Der BSW-Kreisverband Schwarzwald-Baar-Heuberg wächst weiter – und passt seine Organisationsstruktur an. Beim Kreisparteitag am Donnerstagabend im Hotel Café Hirth in Deißlingen standen deshalb neben dem Rückblick auf ein erfolgreiches Verbandsjahr vor allem personelle Weichenstellungen auf der Tagesordnung.
Deißlingen – Mit zusätzlichen Vorstandsmitgliedern und Delegierten trägt der Kreisverband der positiven Mitgliederentwicklung Rechnung und richtet zugleich den Blick auf die politischen Herausforderungen der kommenden Monate.
Der Kreisvorsitzende Karl Heinz Eith begrüßte die Mitglieder und Unterstützer des Kreisverbandes und zeigte sich erfreut über die dynamische Entwicklung seit der Gründung. Der stetige Mitgliederzuwachs bringe nicht nur neue Impulse, sondern auch wertvolle fachliche Kompetenz für die künftige politische Arbeit mit sich. „Wir wachsen nicht nur zahlenmäßig, sondern auch an Erfahrung und Expertise“, machte Eith deutlich.
Einen festen Platz im Veranstaltungskalender des Kreisverbandes hat inzwischen der monatliche Stammtisch im Gasthaus Goldener Apfel in Rottweil. Er findet jeweils am ersten Montag des Monats um 19 Uhr statt und hat sich längst auch für interessierte Bürgerinnen und Bürger zu einer beliebten Diskussionsplattform entwickelt. Im Mittelpunkt der kommenden Veranstaltung am 3. August steht die Zukunft der Krankenhausversorgung in der Region.
Bereits auf dem Kreisparteitag wurde die aus Sicht des Verbandes besorgniserregende Entwicklung der heimischen Kliniken angesprochen. Diskutiert werden soll insbesondere, welche Vorsorgemaßnahmen die Landkreise Rottweil, Schwarzwald-Baar und Tuttlingen rechtzeitig ergreifen sollten.

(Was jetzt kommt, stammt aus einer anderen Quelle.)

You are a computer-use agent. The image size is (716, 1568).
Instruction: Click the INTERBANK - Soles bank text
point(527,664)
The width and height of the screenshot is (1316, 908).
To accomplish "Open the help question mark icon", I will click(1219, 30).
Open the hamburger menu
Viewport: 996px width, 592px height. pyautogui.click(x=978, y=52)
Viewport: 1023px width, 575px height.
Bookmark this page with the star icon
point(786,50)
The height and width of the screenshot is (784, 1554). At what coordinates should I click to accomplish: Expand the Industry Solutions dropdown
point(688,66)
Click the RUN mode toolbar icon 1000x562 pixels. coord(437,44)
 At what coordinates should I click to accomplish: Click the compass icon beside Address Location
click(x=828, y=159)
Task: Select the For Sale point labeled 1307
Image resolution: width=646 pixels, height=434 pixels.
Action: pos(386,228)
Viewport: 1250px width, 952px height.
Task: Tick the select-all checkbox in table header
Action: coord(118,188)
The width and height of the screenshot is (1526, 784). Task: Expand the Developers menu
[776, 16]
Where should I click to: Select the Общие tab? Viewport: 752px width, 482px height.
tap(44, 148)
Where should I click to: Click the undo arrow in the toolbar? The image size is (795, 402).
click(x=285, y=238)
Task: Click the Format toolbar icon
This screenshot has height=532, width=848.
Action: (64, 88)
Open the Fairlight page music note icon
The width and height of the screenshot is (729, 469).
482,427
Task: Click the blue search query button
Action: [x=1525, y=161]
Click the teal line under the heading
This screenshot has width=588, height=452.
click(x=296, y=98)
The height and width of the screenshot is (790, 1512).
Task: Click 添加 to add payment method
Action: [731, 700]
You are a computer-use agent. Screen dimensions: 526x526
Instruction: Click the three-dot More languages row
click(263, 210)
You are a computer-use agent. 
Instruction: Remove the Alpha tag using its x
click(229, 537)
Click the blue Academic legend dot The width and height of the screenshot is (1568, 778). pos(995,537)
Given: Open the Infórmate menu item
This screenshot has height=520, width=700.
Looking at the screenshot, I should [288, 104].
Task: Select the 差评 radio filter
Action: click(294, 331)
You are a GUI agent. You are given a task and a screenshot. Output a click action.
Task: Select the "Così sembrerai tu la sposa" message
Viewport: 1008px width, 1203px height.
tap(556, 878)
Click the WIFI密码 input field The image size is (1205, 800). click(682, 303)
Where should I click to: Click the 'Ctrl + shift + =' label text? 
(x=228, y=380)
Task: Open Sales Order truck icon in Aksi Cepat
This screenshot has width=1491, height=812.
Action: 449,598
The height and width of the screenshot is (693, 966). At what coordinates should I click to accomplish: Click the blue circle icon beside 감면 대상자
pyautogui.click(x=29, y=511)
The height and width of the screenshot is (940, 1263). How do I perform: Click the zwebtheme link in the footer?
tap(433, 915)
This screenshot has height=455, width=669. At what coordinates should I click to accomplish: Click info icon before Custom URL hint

Auch finanziell konnte der Kreisverband positive Nachrichten vermelden. Schatzmeister Richard Kling berichtete, dass das Vereinskonto in den nächsten Tagen einsatzbereit sein werde. Auf Antrag von Michael Edel wurden sowohl der Schatzmeister als auch der gesamte Vorstand von der Versammlung einstimmig entlastet. Die gestiegene Mitgliederzahl machte darüber hinaus organisatorische Anpassungen erforderlich. Als zusätzlicher Delegierter für den Landesparteitag wurde Eugen Prichodus aus Villingen-Schwenningen einstimmig gewählt. Die Funktion der Ersatzdelegierten übernimmt künftig Nora Kummer aus Gosheim.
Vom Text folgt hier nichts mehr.